Um dia, precisando ir à cidade, passou em frente a uma loja e viu um espelho pendurando do lado de fora. O homem abriu a boca. Apertou os olhos. Depois gritou, com o espelho nas mãos:
– Mas o que é que o retrato de meu pai está fazendo aqui?
– Isso é um espelho – Explicou o dono da loja.
– Não sei se é espelho ou se não é, só sei que é o retrato do meu pai.
Os olhos do homem ficaram molhados.
– O senhor… conheceu meu pai? – perguntou ele ao comerciante.
O dono da loja sorriu. Explicou de novo. Aquilo era só um espelho comum, desses de vidro e moldura de madeira.
– É não! – respondeu o outro. – Isso é o retrato de meu pai. É ele sim! Olha o rosto dele. Olha a testa. E o cabelo? E o nariz? E aquele sorriso meio sem jeito?
O homem quis saber o preço. O comerciante sacudiu os ombros e vendeu o espelho, baratinho.
Naquele dia, o homem que não sabia quase nada entrou em casa todo contente.
Guardou, cuidadoso, o espelho embrulhado na gaveta da penteadeira. A mulher ficou só olhando.
No outro dia, esperou o marido sair para trabalhar e correu para o quarto. Abrindo a gaveta da penteadeira, desembrulhou o espelho, olhou e deu um passo atrás.
Fez o sinal da cruz tapando a boca com as mãos. Em seguida, guardou o espelho na gaveta e saiu chorando.
– Ah, meu Deus! – gritava desnorteada. – É o retrato de outra mulher! Meu marido não gosta mais de mim! A outra é linda demais! Que olhos bonitos! Que cabeleira solta! Que pele macia! A diaba é mil vezes mais bonita e mais moça do que eu!
Quando o homem voltou, no fim do dia, achou a casa toda desarrumada. A mulher, chorando sentada no chão, não tinha feito nem a comida.
– Que foi isso mulher?
– Ah, seu traidor de uma figa! Quem é aquela jararaca lá no retrato?
– Que retrato? – perguntou o marido, surpreso.
– Aquele mesmo que você escondeu na gaveta da penteadeira!

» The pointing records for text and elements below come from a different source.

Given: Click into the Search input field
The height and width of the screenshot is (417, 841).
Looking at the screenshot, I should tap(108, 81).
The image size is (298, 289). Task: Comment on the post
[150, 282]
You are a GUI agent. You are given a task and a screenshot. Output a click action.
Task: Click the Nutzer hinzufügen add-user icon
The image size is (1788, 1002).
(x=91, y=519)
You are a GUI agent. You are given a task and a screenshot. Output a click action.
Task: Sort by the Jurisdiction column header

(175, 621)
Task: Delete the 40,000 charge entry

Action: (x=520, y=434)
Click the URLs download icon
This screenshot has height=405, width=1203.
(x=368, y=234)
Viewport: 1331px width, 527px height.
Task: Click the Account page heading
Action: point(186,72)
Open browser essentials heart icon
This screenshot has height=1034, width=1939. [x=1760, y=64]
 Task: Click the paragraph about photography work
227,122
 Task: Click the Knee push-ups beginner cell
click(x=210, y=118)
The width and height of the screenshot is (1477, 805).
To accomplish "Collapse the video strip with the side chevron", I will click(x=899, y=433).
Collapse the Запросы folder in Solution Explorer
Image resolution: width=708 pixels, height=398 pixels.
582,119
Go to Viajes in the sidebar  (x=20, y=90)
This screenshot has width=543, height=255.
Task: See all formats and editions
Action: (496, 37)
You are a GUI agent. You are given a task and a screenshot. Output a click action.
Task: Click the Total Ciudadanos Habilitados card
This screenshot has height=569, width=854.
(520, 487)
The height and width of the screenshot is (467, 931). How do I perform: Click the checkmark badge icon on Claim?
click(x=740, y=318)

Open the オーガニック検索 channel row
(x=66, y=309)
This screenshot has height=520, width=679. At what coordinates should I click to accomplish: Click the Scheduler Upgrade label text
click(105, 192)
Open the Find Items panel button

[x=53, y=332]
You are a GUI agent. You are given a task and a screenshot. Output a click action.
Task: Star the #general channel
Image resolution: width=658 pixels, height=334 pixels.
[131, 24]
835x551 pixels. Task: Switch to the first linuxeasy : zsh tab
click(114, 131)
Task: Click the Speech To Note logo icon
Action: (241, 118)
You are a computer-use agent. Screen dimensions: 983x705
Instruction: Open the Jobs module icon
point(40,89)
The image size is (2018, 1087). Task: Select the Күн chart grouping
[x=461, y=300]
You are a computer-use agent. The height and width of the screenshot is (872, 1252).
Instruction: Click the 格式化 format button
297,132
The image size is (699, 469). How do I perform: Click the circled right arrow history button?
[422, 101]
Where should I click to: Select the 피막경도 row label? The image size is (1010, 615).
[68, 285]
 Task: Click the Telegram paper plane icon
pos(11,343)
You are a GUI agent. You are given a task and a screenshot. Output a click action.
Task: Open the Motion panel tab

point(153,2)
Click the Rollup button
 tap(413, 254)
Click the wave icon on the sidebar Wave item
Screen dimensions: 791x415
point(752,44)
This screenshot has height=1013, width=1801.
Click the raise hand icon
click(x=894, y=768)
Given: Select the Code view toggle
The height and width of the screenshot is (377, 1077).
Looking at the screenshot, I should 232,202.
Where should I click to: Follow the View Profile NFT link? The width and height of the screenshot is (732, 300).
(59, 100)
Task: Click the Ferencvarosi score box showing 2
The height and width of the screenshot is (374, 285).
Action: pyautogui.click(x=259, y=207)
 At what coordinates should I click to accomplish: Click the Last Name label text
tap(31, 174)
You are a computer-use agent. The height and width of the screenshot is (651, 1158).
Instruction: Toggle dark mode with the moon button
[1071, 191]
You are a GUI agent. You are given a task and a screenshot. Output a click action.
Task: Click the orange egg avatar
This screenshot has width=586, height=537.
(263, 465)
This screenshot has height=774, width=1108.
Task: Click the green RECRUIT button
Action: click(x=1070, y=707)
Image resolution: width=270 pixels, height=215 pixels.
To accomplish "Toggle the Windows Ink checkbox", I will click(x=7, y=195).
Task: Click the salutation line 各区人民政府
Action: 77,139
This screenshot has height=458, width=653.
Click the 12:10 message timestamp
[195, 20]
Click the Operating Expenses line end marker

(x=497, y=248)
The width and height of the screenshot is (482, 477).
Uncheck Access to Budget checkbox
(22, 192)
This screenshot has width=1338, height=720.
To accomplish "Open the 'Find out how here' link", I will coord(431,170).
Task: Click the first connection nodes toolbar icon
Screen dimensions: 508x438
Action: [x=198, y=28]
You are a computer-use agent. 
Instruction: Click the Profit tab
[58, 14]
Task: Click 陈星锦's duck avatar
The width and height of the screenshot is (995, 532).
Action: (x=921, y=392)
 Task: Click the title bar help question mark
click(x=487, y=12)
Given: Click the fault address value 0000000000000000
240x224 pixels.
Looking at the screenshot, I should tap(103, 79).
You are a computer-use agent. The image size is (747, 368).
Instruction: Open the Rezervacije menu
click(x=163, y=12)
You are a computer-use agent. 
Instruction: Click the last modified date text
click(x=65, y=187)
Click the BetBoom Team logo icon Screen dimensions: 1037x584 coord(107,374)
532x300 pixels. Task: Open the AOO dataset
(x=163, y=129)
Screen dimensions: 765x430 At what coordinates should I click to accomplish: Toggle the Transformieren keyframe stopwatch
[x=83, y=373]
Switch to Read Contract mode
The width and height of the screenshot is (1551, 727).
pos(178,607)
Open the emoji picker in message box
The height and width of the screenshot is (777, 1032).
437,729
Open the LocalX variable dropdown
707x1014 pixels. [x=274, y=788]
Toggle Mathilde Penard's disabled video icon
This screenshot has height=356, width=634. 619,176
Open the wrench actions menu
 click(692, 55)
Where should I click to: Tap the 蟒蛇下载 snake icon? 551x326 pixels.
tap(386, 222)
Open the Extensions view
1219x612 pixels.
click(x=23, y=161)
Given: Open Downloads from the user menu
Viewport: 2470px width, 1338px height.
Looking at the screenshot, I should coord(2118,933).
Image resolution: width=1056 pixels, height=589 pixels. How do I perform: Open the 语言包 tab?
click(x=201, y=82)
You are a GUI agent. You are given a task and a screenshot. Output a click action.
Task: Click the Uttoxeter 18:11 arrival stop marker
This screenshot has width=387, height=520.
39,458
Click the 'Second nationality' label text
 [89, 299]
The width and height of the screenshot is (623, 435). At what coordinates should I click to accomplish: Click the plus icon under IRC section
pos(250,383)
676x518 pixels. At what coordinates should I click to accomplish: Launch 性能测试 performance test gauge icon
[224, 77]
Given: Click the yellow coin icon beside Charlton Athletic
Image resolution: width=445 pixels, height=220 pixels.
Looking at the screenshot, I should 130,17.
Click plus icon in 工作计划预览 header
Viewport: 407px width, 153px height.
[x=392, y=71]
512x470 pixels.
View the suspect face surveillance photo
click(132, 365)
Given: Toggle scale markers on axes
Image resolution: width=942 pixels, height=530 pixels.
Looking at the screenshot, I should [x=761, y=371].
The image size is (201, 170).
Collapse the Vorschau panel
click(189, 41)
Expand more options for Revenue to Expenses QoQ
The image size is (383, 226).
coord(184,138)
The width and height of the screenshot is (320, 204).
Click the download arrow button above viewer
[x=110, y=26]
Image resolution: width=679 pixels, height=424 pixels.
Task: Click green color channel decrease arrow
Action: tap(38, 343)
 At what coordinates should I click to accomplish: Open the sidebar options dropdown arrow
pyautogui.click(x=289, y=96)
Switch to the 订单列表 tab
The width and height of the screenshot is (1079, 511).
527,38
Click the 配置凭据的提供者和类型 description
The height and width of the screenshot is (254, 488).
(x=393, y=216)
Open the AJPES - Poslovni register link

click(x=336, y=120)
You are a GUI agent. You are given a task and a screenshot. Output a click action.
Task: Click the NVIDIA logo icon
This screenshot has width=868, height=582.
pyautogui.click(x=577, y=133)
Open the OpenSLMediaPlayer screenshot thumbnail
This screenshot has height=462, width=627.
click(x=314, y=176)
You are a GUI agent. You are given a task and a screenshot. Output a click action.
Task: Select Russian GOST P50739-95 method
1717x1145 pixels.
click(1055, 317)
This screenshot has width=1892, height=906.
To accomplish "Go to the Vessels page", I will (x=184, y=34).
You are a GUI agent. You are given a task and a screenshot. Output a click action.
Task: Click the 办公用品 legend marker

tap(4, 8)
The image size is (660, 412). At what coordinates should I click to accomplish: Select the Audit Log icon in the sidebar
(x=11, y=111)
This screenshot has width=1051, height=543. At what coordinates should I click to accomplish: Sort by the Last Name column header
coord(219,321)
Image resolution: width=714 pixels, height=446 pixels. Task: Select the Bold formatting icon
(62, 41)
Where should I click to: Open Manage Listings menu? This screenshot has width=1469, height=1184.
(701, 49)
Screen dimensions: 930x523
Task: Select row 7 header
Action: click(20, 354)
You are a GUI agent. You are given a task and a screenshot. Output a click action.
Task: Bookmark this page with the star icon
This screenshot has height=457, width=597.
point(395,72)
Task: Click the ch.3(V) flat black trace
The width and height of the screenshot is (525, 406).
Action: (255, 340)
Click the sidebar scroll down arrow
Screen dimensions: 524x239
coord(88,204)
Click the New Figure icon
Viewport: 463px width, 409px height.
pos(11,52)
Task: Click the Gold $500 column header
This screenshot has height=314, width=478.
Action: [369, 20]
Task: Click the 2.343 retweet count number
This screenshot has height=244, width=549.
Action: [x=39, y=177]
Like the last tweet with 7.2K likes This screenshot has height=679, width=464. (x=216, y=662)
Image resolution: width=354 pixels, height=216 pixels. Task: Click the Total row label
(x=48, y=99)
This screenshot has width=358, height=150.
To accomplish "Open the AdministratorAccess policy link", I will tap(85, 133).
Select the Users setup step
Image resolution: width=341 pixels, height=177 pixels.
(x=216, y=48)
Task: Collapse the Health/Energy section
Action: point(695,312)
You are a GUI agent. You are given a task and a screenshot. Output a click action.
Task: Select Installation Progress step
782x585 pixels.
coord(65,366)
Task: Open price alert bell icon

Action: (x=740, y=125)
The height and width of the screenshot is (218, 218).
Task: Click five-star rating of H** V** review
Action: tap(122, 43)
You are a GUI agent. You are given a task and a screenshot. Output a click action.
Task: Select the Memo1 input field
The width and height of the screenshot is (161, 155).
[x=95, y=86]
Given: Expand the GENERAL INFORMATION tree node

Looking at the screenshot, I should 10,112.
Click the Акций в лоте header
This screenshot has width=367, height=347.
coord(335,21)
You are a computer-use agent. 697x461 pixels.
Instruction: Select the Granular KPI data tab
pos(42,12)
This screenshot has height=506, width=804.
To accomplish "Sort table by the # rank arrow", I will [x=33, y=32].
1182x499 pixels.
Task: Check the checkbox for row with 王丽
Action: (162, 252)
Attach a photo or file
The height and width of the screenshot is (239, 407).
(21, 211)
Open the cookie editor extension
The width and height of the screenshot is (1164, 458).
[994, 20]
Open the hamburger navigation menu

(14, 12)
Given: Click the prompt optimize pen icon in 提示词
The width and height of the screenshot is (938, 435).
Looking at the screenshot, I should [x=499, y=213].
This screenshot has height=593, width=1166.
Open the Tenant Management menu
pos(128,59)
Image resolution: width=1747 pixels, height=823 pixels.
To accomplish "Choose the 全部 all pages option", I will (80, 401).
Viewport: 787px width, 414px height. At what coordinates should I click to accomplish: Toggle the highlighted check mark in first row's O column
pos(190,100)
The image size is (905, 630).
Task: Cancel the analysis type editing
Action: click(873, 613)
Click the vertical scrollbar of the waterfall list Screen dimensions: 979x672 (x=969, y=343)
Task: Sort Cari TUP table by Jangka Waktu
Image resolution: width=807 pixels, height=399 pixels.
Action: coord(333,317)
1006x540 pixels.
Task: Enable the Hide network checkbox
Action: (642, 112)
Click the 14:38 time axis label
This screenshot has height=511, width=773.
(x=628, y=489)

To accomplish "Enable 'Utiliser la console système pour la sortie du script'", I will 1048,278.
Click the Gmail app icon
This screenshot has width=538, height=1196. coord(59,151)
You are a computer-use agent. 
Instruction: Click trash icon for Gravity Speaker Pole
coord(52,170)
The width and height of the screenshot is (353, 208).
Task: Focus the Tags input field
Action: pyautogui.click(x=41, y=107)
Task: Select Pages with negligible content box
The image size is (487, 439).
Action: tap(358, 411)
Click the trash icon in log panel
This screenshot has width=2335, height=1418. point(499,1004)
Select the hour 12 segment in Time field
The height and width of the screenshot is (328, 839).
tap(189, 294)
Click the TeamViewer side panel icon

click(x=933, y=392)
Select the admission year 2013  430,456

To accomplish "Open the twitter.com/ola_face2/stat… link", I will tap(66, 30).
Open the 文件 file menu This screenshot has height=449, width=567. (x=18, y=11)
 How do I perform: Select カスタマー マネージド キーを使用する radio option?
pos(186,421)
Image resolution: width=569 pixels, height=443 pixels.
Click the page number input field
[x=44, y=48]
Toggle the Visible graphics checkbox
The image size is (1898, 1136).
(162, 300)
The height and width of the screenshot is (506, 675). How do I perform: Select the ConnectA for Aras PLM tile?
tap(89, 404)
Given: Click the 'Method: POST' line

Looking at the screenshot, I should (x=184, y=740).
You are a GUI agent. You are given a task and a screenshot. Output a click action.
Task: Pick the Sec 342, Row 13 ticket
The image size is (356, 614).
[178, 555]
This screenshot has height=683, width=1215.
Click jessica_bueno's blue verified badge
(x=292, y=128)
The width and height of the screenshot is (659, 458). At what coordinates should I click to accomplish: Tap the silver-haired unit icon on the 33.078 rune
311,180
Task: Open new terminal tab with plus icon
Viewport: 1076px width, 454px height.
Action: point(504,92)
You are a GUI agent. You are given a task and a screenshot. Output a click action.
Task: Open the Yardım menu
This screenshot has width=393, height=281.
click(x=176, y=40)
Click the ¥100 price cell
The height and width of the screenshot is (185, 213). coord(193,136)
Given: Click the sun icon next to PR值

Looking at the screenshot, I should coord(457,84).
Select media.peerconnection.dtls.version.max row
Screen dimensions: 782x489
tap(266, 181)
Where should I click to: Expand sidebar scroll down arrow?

O homem não estava entendendo nada.
-Mas aquilo é o retrato do meu pai!
Indignada a mulher colocou as mãos no peito:
– Cachorro sem-vergonha, miserável! Pensa que eu não sei a diferença entre um velho lazarento e uma jabiraca safada e honrosa?
A discussão fervia feito água na chaleira.
– Velho lazarento coisa nenhuma! – gritou o homem, ofendido.
A mae da moça morava perto, escutou a gritaria e veio ver o que estava acontecendo. Encontrou a filha chorando feito criança que se perdeu e não consegue mais voltar pra casa.
– Que é isso menina?
– Aquele cafajeste arranjou outra!
– Ela ficou maluca – berrou o homem, de cara amarrada.
– Ontem eu vi ele escondendo um pacote na gaveta lá no quarto, mãe! Hoje depois que ele saiu, fui ver o que era. Tá lá! É o retrato de outra mulher!
– A boa senhora resolveu, ela mesma, verificar o tal retrato. Entrando no quarto, abriu a gaveta, desembrulhou o pacote e espiou. Arregalou os olhos. Olhou de novo. Soltou uma sonora gargalhada.
– Só se for o retrato da bisavó dele! A tal fulana é a coisa mais enrugada, feia, velha, cacarenta, murcha, arruinada, desengonçada, capenga, careca, caduca, torta e desdentada que eu já vi até hoje!
– E completou, feliz, abraçando a filha:
– Fica tranquila. A bruaca do retrato já está com os dois pés na cova!